Getting computers to analyse opinions in blogs

Andrew Salway and his colleagues have collected 1.4 million blog posts about climate change. They aim to create a tool which will allow computers to analyse opinions expressed in large volumes of text.

By Camilla Aadland

Andrew Salway of Uni Research Computing is researching the automated analysis of blog texts and  blogging communities. Photo: Helge Skodvin

“There is an enormous number of blogs about climate change. If you google climate change, you get a lot of hits, but if you want to know more, it can be overwhelming. We’re trying to develop technology which will help people to understand big, complicated debates in a variety of different subject areas. This will be useful for both lay people and social scientists who want to analyse debates,” says Salway, a researcher at Uni Research Computing.

Analytical tools

Salway and his colleagues have so far collected 3,000 blogs with 1.4 million blog posts published from 2005 onwards. They aim to develop technology which will allow computers to automatically capture the essence of blogs on various subjects in different languages.

They are doing this as part of project NTAP (Networks of Texts and People).
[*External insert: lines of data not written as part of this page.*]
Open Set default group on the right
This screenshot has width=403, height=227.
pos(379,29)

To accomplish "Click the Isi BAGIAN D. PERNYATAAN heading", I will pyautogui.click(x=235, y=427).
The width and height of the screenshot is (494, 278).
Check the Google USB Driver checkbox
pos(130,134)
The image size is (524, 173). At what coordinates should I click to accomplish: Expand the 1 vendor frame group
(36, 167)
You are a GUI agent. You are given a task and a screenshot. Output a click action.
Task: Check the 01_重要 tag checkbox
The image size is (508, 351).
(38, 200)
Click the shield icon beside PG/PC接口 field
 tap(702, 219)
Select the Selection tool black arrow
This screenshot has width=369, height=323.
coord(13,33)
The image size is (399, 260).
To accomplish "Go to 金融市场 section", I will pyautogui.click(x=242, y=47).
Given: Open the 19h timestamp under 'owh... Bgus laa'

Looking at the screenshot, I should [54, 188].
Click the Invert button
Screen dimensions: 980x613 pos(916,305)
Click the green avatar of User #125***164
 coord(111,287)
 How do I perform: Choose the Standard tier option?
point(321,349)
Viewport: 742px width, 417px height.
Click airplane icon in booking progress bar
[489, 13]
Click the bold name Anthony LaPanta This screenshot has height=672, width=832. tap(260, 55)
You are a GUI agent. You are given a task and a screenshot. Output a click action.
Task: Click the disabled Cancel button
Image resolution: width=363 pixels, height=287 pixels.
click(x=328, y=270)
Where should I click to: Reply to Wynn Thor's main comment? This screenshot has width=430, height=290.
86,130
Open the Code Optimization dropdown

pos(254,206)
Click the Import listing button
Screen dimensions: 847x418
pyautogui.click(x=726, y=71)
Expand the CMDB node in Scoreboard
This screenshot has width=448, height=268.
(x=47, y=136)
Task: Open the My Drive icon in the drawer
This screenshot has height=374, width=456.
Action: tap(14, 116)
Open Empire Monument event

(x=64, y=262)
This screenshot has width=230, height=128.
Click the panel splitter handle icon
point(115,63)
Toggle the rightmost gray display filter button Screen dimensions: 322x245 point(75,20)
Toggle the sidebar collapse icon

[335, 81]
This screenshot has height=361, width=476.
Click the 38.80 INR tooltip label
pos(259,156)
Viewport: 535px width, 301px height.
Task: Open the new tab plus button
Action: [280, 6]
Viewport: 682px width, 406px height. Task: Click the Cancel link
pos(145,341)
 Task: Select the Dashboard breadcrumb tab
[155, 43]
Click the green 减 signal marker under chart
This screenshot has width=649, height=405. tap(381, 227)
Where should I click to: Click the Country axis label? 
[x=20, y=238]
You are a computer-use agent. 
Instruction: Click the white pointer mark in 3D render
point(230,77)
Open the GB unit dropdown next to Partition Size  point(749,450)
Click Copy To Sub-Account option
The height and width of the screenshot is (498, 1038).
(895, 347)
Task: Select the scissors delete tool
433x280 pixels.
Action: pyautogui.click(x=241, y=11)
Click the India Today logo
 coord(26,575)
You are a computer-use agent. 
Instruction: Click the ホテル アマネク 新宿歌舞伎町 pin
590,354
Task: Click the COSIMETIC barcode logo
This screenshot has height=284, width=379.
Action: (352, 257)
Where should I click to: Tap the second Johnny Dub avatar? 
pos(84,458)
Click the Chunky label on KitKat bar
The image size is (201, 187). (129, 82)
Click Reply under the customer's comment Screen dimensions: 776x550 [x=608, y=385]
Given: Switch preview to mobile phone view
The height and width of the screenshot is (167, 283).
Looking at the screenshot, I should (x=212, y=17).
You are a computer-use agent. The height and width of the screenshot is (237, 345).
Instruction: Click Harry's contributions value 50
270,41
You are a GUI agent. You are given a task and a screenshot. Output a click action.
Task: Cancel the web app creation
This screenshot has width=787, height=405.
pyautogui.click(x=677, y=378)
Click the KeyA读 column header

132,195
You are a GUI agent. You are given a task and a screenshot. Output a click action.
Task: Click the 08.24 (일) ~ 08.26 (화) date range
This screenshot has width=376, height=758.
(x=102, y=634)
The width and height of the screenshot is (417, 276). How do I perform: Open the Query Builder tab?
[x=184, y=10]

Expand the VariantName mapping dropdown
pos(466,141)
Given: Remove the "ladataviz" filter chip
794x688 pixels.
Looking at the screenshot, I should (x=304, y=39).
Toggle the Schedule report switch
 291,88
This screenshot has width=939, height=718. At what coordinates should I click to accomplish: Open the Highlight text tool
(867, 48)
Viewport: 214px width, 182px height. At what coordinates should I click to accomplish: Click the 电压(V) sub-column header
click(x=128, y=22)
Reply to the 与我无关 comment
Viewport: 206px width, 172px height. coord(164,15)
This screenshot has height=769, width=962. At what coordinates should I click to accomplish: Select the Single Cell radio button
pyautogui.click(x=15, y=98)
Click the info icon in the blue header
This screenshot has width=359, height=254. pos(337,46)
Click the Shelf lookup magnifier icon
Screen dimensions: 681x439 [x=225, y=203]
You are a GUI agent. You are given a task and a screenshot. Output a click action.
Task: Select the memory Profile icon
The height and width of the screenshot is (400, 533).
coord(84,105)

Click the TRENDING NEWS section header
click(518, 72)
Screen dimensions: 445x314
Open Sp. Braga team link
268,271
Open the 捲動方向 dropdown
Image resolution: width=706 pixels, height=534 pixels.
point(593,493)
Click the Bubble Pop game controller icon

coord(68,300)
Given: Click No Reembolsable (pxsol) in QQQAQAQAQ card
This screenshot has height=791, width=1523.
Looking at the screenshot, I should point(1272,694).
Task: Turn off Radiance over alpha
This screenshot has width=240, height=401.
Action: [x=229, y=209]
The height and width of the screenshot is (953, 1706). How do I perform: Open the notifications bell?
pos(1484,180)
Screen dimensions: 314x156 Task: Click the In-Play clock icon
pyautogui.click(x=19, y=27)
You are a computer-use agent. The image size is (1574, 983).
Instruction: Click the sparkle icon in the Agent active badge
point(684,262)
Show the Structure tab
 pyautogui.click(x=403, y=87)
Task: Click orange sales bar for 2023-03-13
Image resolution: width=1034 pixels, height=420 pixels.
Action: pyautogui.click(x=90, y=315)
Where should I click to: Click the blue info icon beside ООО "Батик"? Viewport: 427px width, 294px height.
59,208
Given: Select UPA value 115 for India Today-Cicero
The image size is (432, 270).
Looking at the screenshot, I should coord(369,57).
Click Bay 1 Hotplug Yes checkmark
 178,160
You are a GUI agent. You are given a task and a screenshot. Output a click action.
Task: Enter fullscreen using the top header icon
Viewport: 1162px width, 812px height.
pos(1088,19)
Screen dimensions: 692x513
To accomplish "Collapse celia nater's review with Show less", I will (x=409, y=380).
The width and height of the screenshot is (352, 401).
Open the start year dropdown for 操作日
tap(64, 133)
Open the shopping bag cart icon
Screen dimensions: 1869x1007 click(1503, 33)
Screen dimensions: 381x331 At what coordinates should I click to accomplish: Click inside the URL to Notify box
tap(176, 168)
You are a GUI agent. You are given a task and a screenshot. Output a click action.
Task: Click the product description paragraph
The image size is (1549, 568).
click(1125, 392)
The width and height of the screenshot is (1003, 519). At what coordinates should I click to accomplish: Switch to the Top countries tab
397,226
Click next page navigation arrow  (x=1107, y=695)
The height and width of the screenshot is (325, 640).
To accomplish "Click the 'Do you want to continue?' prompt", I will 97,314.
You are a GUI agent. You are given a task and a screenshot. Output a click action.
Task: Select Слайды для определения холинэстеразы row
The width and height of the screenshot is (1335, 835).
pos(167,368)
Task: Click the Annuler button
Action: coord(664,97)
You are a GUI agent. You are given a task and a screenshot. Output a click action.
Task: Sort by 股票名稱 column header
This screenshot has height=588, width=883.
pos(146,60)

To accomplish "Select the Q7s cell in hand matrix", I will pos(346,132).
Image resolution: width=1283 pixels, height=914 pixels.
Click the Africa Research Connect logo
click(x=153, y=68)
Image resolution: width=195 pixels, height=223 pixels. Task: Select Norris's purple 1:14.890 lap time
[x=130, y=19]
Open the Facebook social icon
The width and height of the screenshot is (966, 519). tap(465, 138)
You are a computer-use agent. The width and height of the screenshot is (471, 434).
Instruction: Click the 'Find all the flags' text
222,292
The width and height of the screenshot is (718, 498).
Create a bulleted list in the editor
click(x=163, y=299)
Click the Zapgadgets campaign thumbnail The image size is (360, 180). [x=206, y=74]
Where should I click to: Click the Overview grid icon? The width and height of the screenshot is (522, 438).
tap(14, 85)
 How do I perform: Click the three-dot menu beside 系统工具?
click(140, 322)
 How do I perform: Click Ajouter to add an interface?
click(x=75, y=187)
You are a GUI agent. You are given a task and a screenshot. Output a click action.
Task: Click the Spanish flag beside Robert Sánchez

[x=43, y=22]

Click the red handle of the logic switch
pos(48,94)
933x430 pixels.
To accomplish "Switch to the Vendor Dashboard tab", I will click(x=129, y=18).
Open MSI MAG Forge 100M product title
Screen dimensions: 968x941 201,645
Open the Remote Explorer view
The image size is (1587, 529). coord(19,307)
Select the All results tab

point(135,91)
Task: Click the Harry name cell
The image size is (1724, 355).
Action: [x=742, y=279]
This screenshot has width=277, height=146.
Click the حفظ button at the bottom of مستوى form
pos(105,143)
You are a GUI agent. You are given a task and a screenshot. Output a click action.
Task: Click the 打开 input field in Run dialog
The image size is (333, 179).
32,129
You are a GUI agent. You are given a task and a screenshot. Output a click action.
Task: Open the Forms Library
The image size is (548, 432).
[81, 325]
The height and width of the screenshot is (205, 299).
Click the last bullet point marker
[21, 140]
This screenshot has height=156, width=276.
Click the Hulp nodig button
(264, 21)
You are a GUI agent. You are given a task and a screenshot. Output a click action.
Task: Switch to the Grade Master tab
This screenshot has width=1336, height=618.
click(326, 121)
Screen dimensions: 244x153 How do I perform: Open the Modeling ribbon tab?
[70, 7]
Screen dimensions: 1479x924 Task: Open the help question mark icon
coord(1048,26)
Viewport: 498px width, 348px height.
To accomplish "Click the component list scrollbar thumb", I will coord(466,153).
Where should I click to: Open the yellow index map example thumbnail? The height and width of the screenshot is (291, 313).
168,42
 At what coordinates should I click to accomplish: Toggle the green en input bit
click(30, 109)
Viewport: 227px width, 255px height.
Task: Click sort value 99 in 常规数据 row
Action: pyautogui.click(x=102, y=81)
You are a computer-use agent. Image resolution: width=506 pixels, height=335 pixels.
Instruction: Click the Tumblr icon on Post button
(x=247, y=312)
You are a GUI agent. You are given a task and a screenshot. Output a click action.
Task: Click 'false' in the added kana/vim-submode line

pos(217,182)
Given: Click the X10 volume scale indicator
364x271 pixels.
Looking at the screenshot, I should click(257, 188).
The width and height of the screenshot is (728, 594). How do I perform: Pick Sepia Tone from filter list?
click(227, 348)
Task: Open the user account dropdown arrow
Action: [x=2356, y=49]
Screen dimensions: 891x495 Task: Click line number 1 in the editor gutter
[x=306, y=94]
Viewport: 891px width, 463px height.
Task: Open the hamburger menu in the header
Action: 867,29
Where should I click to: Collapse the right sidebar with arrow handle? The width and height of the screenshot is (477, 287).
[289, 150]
Uni Research and the University of Bergen, supported by the Research Council of Norway, are collaborating on this project which will continue until the summer of 2015.

“The technology will attempt to automatically capture the main point of what is being said, but it will also show who said it, when they said it and how much influence they have on other people’s blog posts and networks,” explains Salway.

The researchers are also interested in observing changes in blog networks over time – how opinions are formed and changed.

“We will be able to see how polarised the debate is, whether there is a network of people who only talk to one another and provide links to one another’s posts. This is how people reinforce their opinions without being open to other points of view. We can trace whether or not the debate is becoming more polarised,” says Salway.

Polarized debate

Halfway through the project, the researchers’ impression is that the blogosphere climate debate is very polarised. Participants in the debate can be split broadly into two groups: sceptics and acceptors. Their blogs are characterised by different word types. Sceptics’ blogs look more at science, and words such as theory, IPCC, cooling, absurdity and Gore appear more often than in believers’ blogs.

“Acceptors talk more about significance and consequences. They have accepted the science and are looking to the future,” says Salway.

In this group, words such as changed, fundamental, background, conditions, grandchildren and oil are mentioned more often than in sceptics’ blogs.

The researchers’ hypothesis is that more sceptics find their way into the blogosphere than into traditional media.

“It’s best when you get an overview of all the different points of view. If you choose the wrong blog, which then redirects you to others with the same opinion, you’re forming your own opinion on the basis of biased information.

Researchers have chosen to look more closely at climate blogs because climate change is an important and relevant topic.

“It is also challenging because of its scope; it’s a topic which encompasses technology, science, politics and people. It’s a challenge for the language technology to work with such a broad spectrum of concepts,” continues Salway.

Instead of searching for individual key words, the researchers are developing a program which will be able to relate key concepts so that it is possible to find the opinion in what is being said.

“We are taking an inductive approach. This means that rather than trying to code grammar and opinions into the computer so that it can use them to understand text, we give it a large volume of text and ask it to look for patterns in that text which may provide an opinion,” explains Salway.

Recognizing patterns

The patterns arise through how words appear in the text. One example of a pattern like this is:

(to (fight|slow|minimise|curb|tackle) climate change).

Most of the texts the researchers have collected are in English, but they are gathering comparable Norwegian and French texts. The technology should work regardless of language or topic.

“When we’re finished I hope we’ll have a tool which social scientists can use in their work, as well as a deeper understanding of how opinions can be extracted from a text just by looking at patterns,” says Salway.

Eventually he hopes to be able to compare what is happening in the blogosphere with what is happening in the news. One of the researchers, Knut Hofland, has collected news articles from selected media every day for 15 years.

“We hope to be able to extract political statements about climate change, for example, and compare these with opinions in the blogosphere,” says Salway.

Fact box

  • NTAP – Network of Texts and People
  • A research project which will develop methods of detecting, analysing and visualising the development of knowledge and opinions via various social networks.
  • The project is a collaboration between the University of Bergen and Uni Research. International collaboration partners are the University of Sheffield in the UK and Ontario College of Arts and Design in Canada.
  • Funding comes from the Norwegian Research Council’s VERDIKT programme.
  • The project started in January 2012 and will continue until July 2015.

June 13, 2014, 9:46 a.m.